For these reasons, cells are forced to adapt immediately to the reduced pO2 levels when entering these low oxygenated areas. The mechan ism of this adaptation and the temporal relationship of this response to activation and migration selleck products are not yet fully understood. Rapid adaptation Inhibitors,Modulators,Libraries of monocytes to hypoxia may involve HIF or other factors. In other cells, it is known that the transcription factor HIF 1 under hypoxic conditions is translocated into the nucleus and binds to promoter regions of target genes to enable the necessary adaptation and maintenance of basic functions Inhibitors,Modulators,Libraries like motion, activation and effector cell function. However, there are divergent views on the expression and function of HIF in primary human monocytes. Neither HIF 1a, HIF 2a nor HIF 3a were found by Elbarghati et al.
in primary monocytes after incubation under hypoxia for 24 h. The authors suspected that the a subunit of HIF is not expressed, because Inhibitors,Modulators,Libraries the peripheral blood as a place of residence of circulating monocytes is characterized physiologically by a high pO2. How ever, it should be noted, that Inhibitors,Modulators,Libraries monocytes have to adapt to lower oxygen levels immediately once they start the pro cess of being attracted to the vessels wall, migrating into the inflamed tissue and starting to differentiate into macrophages. CXCR4 transcript levels have been shown to increase in monocytes facing hypoxia, which suggests HIF is crucially involved in regulating the trafficking. Furthermore, in myeloid cell lines like THP 1 cells incu bated under hypoxia, HIF 1a was detectable.

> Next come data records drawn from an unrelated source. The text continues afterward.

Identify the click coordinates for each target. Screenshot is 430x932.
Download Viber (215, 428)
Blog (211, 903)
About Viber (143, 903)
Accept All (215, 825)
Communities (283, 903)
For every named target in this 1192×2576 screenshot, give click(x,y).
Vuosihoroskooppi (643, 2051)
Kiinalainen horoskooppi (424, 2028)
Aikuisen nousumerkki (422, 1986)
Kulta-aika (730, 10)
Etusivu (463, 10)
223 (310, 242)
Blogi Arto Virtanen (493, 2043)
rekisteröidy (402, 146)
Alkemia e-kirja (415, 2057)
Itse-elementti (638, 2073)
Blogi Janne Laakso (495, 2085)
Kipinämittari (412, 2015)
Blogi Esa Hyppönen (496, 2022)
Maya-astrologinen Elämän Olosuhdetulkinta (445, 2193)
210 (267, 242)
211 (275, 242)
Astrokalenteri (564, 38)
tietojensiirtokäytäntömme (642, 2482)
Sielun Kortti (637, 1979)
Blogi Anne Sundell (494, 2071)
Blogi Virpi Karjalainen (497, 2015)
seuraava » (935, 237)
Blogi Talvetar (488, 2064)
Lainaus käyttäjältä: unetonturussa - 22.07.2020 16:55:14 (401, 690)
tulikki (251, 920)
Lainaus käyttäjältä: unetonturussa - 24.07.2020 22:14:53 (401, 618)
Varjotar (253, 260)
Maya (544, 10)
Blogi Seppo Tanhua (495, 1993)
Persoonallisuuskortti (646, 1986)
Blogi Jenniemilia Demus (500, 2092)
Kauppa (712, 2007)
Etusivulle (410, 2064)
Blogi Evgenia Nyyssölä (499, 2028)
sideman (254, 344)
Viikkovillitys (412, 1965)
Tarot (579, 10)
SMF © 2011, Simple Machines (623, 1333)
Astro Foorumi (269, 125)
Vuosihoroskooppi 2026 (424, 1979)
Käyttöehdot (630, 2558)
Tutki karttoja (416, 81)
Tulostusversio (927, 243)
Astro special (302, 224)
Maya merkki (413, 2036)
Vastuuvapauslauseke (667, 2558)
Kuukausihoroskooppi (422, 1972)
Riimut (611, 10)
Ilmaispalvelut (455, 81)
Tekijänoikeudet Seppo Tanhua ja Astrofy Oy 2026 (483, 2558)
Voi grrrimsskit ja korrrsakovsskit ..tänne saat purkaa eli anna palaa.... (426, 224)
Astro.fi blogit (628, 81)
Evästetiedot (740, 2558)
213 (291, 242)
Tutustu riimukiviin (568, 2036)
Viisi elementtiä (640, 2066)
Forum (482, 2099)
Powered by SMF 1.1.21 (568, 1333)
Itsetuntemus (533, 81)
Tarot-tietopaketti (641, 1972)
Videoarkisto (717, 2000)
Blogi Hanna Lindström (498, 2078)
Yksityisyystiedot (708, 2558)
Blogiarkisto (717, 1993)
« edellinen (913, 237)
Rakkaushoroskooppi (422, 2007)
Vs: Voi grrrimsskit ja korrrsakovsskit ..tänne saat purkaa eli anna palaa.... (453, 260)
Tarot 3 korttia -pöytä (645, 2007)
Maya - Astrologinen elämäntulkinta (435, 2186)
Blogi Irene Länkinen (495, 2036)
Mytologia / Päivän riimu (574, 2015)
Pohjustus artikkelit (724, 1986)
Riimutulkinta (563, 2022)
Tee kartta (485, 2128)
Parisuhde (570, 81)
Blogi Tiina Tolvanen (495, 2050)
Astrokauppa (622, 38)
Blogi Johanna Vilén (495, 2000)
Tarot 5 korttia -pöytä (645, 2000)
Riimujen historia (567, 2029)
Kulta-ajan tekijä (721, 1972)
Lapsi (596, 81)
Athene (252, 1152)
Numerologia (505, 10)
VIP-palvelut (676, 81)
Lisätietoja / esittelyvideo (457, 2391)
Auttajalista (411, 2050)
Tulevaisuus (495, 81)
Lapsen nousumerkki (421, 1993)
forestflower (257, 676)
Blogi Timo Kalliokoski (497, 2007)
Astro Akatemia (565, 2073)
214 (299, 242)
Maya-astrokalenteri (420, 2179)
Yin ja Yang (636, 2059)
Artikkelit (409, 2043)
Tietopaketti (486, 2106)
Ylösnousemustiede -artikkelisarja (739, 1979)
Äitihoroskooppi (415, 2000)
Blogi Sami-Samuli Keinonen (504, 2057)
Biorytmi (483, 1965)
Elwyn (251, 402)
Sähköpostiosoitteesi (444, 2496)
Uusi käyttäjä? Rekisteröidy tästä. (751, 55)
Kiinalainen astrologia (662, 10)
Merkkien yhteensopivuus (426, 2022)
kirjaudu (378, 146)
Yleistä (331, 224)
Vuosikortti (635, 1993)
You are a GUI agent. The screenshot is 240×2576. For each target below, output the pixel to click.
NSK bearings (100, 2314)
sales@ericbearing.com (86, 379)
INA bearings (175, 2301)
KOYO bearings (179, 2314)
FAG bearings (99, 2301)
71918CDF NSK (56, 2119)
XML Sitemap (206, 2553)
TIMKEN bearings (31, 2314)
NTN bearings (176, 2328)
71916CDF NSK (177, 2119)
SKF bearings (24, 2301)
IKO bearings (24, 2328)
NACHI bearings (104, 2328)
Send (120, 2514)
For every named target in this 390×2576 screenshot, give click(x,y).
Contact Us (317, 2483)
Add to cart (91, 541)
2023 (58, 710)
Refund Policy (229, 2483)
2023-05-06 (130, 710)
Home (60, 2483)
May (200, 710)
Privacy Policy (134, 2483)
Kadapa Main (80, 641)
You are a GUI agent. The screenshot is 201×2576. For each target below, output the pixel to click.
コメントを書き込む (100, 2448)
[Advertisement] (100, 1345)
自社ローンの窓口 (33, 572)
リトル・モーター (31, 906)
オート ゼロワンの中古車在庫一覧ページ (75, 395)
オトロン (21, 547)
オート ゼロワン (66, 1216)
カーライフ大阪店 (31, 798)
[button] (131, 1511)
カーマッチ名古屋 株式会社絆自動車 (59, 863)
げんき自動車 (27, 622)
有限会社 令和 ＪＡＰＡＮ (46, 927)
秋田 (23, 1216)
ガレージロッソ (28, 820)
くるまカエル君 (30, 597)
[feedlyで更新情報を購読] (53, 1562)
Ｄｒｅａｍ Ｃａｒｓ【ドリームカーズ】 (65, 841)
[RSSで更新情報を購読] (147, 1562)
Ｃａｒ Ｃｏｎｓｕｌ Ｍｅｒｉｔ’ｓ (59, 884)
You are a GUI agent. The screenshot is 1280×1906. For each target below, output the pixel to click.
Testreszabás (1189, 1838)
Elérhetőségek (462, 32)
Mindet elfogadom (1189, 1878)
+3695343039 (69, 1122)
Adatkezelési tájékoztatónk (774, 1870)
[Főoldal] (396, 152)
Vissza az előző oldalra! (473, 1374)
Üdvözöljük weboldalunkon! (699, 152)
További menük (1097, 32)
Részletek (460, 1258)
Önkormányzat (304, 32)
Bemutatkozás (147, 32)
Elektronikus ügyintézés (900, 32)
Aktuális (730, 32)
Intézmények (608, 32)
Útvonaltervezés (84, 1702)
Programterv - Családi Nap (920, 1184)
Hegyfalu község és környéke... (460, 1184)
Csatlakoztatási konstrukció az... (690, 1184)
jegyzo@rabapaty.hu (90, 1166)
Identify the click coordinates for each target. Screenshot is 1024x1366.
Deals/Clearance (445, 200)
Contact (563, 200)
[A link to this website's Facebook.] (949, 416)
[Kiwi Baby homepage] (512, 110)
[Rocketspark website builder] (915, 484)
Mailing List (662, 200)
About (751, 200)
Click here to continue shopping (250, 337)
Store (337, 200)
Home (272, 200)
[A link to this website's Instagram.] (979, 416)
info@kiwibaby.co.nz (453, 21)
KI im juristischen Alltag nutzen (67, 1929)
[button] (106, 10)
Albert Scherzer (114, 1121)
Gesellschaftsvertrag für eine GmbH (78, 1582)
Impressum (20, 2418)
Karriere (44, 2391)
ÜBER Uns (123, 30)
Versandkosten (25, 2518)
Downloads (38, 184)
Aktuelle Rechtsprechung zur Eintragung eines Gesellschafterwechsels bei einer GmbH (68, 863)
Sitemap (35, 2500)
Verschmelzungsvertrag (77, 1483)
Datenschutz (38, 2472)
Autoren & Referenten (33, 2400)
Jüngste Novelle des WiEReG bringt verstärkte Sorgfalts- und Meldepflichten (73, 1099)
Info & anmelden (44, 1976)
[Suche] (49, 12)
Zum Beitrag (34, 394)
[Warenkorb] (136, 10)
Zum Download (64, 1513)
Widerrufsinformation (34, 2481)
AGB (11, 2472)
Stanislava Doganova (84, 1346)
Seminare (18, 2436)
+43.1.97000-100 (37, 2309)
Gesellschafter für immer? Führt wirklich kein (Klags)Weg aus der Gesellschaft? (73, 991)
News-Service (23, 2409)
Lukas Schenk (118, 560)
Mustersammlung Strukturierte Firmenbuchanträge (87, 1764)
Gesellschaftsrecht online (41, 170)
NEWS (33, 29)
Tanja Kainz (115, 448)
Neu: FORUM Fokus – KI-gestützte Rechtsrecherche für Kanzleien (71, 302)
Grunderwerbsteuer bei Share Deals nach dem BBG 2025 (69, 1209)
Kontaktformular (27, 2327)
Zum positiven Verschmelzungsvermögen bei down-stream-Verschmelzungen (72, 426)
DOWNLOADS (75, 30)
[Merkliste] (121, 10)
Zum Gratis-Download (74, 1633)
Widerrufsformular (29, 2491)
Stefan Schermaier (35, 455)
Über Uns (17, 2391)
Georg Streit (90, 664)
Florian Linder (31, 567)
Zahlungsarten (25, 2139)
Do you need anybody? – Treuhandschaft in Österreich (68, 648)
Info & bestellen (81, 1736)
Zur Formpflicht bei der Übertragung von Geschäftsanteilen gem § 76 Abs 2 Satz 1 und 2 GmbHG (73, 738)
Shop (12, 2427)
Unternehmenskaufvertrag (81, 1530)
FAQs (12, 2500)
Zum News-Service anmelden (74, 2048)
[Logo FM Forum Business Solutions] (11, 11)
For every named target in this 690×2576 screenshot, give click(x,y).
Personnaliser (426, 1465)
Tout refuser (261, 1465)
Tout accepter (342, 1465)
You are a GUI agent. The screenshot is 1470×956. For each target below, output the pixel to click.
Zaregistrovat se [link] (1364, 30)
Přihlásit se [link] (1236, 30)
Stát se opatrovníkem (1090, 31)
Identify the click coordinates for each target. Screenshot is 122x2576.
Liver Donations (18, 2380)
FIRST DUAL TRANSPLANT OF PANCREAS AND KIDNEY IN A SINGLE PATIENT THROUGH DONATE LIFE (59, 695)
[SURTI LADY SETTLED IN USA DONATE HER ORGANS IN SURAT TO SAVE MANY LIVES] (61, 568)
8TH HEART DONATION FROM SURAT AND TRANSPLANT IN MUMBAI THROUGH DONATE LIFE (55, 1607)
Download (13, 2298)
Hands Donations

There have also been reports that nuclear factor of kappa light polypeptide gene enhancer in B cells, a transcrip tion factor also regulated by hypoxia, is involved in the adaptation of primary human monocytes to hypoxia. Here we have examined how human monocytes adapt to hypoxic conditions during Inhibitors,Modulators,Libraries their differentiation selleck chemicals Alisertib into macrophages. We focused on the analysis of expression and function of HIF 1, but also considered alternative pathways involving NFB. Materials and methods Antibodies and reagents PMA, macrophage colony stimulating factor 1, and G 6976 were purchased from Sigma Aldrich Che mie GmbH, ImmunoTools, Merck KgaA. For toll like receptor stimulation, hTLR ligand Set II was bought from Apotech. For immunoblotting, mouse monoclonal anti HIF 1a anti body was bought from BD Transduction Laboratories, mouse anti b actin antibody was purchased from Sigma Aldrich, goat polyclonal anti HIF 2a, goat polyclonal anti Lamin B and mouse anti Jun B antibody were bought from Santa Cruz Biotechnology, mouse monoclonal anti NFB p100 p52, anti NFB p105 p50, anti NFB p65, anti c Rel, anti c Fos, anti c Jun anti body were bought from Cell Signaling, anti mouse IgG HRP and anti goat IgG HRP were bought from Promega.